▶ [DOCUMENT EXTRACT]

== Segment start ==

I decided to write this post after talking to several newer self-published authors about whether or not free promotions for a first book are worth doing, and what results they should expect. Much of this will also apply to those who have written two connected books (one book and its sequel, or the first two books of a series), or anyone who has not tried a free promotion before.
What are free promotions for? The answer may seem obvious, but here it is:
- To get your book on Kindles far and wide.
- To find new readers for your other books, or those soon to be written.
- To get more reviews and ratings.
- To boost the book's visibility on Amazon.
So do they work? Points 1 and 4, above, will depend on several elements:
- The extent of your social media presence.
- The cover and the blurb.
- The quality of reviews already present.
- Whether or not you are willing to pay a promotional company for extra exposure - more about this later.
Points 2 and 3 will depend on:
- The quality of the free book - more about this later, too.
- Whether or not it is your sole publication and, if so, how soon your next book will be published.
1. The extent of your social media presence, and Amazon visibility.
How it used to be: I did my first free promo in April, 2012, with just 1000 Twitter followers. I put my first two books on free, and got around 33K downloads. All I did was tweet about them, and get them posted on sites that featured free books at no cost, none of which exist any more. The subsequent boost in visibility was sufficient to get them both into the Amazon UK Top 100 paid charts, after the promotion; one of them, You Wish, was selling every few minutes.
A major factor in determining how well your book sells is how often Amazon's computers show it to potential readers, e.g., in recommendations, in the 'also bought' and 'also viewed', etc. If 20K people have downloaded your book over one weekend, Amazon's AI thinks, 'People like this. I'll show it to everyone, and it will make money for the Mighty Zon.'.
That was 8 years ago. Times have changed - a lot!
I caught the last wave of the fabulous free promotions. Six months later, it was over. These days, everyone has Kindles jam-packed with books they will never read. There are hundreds of thousands of freebies on Amazon every day of the week. Many readers will have downloaded free books that shouldn't have been published in the first place, and assume 'free' means 'crap'. Now, you have to sell a free book in the same way you would if it wasn't free, using hooks, quotes and taglines that will make people think, hmm, that sounds interesting. If you have only 1000 followers on Twitter, it is likely that, because of the site's algorithms, only a few hundred, if that, will see your tweets. Out of those, not all will be takers; possibly under 100 of them.

== Segment end ==

▶ [CHECK YOUR UNDERSTANDING]
**A.** In the post on free book promotions, roughly how many downloads did the writer's first free promotion in April 2012 bring in?
**B.** Reproduce the passage of the post on free promotions starting at "How it used" and ending at "every few minutes.".

▶ [EXTRACTED INFORMATION]
== Segment start ==

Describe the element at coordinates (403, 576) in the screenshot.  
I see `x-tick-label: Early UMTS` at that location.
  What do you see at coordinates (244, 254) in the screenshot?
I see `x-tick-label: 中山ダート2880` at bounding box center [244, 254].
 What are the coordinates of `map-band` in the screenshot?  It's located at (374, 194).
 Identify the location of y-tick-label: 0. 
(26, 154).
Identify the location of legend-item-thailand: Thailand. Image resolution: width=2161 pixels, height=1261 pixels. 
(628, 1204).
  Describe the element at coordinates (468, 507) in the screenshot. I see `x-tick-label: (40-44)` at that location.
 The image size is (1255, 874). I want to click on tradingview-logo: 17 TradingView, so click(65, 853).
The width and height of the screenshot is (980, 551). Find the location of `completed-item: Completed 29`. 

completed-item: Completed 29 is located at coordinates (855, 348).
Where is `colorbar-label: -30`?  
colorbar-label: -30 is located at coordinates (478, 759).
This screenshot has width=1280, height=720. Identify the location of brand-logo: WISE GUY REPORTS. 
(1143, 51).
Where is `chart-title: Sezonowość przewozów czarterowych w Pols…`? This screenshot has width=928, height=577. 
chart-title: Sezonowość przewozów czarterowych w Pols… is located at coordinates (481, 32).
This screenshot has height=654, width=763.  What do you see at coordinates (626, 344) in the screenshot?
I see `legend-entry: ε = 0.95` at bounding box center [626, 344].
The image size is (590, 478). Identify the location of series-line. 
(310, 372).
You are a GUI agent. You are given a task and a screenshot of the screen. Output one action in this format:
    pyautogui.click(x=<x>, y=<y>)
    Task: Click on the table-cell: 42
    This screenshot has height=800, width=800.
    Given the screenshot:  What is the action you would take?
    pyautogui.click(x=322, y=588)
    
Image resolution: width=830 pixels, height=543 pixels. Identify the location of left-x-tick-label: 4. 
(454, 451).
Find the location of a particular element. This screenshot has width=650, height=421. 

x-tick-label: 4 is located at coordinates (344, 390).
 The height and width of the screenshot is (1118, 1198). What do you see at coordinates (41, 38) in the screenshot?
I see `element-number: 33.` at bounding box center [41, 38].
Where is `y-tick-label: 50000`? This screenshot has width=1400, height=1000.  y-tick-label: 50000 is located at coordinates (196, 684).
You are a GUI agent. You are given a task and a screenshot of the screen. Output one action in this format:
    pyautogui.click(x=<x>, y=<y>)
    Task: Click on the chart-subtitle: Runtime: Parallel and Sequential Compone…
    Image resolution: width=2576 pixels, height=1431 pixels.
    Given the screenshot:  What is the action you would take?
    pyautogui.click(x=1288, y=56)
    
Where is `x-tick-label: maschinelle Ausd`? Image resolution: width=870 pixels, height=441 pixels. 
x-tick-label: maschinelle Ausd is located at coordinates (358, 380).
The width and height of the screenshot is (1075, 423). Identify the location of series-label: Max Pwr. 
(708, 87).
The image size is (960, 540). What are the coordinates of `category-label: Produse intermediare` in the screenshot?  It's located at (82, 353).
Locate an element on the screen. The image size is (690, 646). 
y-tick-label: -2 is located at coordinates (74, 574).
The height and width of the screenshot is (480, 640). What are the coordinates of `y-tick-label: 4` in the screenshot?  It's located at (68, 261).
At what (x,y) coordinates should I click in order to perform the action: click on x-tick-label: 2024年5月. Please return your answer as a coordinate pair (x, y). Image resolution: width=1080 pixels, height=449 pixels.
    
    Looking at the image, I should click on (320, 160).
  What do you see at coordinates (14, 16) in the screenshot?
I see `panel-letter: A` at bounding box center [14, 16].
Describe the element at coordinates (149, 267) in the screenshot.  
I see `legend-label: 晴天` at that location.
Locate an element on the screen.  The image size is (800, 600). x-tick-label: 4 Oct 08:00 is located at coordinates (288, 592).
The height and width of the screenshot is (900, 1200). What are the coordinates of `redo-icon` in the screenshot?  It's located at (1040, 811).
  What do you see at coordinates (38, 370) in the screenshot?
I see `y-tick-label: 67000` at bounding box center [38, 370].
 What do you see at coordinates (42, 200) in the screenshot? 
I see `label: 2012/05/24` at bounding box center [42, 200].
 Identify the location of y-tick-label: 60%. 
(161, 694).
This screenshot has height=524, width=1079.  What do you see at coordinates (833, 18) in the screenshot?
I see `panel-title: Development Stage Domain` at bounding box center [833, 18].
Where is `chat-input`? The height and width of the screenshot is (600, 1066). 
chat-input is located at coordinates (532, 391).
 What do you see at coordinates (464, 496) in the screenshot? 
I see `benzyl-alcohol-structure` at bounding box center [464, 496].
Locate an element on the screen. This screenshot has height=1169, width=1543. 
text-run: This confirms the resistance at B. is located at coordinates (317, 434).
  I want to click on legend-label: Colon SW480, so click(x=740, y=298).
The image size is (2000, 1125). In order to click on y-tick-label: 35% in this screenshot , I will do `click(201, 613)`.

== Segment end ==

▶ [ANSWERS PER TASK]
**A.** Around 33K downloads.

**B.**
How it used to be: I did my first free promo in April, 2012, with just 1000 Twitter followers. I put my first two books on free, and got around 33K downloads. All I did was tweet about them, and get them posted on sites that featured free books at no cost, none of which exist any more. The subsequent boost in visibility was sufficient to get them both into the Amazon UK Top 100 paid charts, after the promotion; one of them, You Wish, was selling every few minutes.